Search the records for the string "tabs" and return each line that has it.

[Collected data entries]
══════════

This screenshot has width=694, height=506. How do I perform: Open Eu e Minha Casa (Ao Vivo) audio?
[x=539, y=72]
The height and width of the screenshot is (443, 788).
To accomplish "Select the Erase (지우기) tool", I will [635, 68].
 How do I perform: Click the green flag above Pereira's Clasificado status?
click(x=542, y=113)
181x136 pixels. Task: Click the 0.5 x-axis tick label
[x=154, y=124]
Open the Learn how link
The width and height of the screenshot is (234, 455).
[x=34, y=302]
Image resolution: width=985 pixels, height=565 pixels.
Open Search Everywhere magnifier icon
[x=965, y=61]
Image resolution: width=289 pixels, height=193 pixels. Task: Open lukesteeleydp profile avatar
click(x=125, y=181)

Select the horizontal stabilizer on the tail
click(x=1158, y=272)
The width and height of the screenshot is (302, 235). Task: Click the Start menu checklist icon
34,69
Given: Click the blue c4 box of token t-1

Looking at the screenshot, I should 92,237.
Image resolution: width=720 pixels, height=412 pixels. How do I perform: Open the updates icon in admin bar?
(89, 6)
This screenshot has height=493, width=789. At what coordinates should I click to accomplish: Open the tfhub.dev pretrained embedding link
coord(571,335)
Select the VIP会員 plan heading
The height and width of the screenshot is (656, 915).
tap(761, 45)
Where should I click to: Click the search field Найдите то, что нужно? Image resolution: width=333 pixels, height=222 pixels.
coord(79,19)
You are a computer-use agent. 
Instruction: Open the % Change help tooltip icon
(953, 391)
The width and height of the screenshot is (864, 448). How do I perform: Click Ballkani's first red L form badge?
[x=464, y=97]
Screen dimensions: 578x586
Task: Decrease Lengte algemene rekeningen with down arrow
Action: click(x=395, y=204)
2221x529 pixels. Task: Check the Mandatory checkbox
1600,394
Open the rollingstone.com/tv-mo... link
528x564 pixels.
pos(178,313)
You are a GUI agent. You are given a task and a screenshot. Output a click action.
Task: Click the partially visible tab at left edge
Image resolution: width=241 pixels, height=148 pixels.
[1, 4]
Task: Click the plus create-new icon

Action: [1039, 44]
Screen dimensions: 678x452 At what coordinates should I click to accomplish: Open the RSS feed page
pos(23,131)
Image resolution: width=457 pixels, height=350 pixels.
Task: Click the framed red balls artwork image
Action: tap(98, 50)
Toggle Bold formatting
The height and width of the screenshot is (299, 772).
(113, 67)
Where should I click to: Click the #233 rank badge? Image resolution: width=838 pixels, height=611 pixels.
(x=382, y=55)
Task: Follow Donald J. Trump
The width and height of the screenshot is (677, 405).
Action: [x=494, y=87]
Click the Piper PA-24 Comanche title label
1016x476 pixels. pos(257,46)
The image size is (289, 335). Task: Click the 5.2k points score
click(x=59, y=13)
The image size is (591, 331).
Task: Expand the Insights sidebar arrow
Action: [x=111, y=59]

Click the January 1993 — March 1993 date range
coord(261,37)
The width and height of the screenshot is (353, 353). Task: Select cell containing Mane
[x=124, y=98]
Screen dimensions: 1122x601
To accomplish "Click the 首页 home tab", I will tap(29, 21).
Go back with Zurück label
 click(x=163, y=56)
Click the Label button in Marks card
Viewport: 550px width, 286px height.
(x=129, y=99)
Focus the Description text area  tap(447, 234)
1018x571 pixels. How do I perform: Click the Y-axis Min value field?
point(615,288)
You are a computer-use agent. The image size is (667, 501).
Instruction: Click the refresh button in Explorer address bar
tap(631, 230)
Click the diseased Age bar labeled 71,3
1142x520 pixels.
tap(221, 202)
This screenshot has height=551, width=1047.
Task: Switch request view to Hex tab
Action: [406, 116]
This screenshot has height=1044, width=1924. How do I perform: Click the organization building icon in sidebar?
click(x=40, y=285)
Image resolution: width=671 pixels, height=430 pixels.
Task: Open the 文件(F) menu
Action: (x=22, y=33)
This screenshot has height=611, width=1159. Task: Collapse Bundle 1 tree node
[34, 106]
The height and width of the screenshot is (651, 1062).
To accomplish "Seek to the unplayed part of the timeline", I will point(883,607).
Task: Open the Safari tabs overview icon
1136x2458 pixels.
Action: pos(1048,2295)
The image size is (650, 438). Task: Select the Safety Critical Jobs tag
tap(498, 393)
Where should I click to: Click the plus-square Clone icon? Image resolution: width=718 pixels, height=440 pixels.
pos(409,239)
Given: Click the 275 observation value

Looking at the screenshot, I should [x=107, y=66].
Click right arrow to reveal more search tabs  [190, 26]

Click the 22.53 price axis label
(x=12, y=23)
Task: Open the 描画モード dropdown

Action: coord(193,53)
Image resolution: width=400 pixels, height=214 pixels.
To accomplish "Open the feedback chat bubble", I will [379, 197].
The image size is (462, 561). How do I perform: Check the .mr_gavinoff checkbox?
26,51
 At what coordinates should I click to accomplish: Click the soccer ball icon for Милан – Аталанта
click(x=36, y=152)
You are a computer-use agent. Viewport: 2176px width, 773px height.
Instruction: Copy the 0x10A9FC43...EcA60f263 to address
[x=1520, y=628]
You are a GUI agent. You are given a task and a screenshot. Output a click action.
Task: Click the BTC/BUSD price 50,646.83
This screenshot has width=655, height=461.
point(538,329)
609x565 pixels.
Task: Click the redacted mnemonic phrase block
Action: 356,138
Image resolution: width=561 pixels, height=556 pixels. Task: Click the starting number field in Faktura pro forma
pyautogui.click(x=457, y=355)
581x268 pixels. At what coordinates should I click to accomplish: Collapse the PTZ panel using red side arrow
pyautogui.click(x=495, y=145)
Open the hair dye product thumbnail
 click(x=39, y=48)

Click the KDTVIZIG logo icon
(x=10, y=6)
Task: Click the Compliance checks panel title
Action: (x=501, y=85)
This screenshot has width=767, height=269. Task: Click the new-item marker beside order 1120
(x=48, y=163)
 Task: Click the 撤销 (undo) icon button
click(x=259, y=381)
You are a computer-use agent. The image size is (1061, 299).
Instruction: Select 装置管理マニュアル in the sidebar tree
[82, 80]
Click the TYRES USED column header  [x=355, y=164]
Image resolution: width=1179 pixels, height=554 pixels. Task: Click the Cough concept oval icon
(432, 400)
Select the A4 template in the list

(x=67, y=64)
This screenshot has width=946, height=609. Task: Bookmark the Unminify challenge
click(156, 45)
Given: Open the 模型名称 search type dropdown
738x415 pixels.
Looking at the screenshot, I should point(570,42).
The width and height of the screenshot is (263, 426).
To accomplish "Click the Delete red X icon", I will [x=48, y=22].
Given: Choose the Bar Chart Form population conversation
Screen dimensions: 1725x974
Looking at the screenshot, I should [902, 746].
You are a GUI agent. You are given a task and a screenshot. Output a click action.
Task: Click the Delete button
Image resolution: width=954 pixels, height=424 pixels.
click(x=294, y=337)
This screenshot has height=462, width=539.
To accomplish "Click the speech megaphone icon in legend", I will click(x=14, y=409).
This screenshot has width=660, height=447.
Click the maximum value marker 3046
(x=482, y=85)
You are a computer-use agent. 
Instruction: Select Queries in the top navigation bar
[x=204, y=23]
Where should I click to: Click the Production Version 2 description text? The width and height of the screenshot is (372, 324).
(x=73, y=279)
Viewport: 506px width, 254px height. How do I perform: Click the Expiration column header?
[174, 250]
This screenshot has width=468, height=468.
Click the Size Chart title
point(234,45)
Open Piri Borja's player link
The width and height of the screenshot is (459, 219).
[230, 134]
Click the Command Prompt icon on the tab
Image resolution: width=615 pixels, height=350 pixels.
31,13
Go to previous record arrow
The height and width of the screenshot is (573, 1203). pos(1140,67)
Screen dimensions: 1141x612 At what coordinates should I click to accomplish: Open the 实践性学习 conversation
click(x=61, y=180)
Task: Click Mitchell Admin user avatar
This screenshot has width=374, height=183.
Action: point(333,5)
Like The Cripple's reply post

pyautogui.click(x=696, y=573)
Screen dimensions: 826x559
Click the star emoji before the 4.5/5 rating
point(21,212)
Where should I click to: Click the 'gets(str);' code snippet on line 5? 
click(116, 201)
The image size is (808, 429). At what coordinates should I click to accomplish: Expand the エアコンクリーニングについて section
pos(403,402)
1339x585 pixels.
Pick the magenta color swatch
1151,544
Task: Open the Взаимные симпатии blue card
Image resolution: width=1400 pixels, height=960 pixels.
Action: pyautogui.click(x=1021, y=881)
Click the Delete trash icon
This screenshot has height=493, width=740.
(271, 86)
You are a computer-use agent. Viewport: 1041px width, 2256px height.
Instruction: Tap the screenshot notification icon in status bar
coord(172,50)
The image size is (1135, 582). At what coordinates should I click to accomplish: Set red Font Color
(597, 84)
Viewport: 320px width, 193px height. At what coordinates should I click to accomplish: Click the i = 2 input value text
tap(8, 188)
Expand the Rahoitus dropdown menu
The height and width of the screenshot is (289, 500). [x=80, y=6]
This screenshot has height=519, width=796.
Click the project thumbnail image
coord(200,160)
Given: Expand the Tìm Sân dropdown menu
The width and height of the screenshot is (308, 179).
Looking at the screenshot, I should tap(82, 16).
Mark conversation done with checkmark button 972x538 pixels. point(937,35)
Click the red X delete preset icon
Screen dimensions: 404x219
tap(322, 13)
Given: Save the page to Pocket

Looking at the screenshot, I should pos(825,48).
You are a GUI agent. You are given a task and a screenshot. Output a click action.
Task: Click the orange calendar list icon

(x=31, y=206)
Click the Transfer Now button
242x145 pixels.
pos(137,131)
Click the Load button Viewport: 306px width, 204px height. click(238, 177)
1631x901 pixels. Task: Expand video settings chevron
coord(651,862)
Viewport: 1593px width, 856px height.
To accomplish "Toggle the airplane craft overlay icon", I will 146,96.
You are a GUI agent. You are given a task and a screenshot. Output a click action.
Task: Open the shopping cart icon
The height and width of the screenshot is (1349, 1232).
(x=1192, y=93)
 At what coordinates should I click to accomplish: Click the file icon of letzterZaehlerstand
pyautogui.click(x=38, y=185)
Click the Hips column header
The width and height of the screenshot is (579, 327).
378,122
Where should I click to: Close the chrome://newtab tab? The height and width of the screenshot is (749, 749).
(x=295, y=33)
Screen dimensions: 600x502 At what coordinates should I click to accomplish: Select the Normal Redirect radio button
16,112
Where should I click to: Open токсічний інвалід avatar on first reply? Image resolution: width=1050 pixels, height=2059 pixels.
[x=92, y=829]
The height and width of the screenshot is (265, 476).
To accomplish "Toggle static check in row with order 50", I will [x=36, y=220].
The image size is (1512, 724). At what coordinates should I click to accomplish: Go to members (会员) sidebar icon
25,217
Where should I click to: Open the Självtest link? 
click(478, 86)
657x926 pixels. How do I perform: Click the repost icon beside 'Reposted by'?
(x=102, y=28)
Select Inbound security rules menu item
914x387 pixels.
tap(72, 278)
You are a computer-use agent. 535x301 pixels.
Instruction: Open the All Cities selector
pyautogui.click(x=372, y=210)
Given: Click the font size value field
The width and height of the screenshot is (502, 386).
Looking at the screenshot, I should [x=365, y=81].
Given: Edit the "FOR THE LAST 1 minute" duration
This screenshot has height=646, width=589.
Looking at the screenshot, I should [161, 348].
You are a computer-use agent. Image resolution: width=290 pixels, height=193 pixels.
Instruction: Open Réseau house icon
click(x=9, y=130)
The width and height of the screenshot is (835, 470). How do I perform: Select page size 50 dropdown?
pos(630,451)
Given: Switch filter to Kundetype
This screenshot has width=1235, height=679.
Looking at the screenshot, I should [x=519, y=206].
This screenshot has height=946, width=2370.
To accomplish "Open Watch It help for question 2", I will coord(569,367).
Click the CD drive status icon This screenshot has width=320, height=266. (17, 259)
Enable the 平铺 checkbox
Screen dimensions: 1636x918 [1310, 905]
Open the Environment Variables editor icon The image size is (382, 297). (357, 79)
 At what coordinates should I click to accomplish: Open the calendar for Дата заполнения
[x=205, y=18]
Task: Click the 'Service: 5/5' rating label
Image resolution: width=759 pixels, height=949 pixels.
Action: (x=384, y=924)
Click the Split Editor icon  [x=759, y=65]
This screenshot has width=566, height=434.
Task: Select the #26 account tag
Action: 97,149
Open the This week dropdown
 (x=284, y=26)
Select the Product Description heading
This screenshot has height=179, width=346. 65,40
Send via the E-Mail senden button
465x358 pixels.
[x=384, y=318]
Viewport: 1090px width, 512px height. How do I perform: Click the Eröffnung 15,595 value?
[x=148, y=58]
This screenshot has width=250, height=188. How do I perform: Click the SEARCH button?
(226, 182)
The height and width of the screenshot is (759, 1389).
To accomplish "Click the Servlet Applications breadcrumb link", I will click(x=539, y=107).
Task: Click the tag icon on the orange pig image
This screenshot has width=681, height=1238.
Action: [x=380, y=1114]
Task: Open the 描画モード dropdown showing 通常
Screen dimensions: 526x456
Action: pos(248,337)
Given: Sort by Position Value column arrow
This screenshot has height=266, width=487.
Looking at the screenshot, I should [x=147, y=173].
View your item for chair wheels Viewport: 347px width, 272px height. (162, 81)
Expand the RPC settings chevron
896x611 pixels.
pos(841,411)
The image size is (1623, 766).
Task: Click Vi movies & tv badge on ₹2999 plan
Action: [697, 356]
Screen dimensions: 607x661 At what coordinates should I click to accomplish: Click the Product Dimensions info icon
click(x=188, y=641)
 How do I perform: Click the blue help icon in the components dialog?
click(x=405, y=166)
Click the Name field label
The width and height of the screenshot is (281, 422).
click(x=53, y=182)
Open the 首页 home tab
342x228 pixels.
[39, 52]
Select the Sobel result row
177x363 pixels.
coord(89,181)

══════════

**Expected answer**
Task: Open the Safari tabs overview icon
Click right arrow to reveal more search tabs  [190, 26]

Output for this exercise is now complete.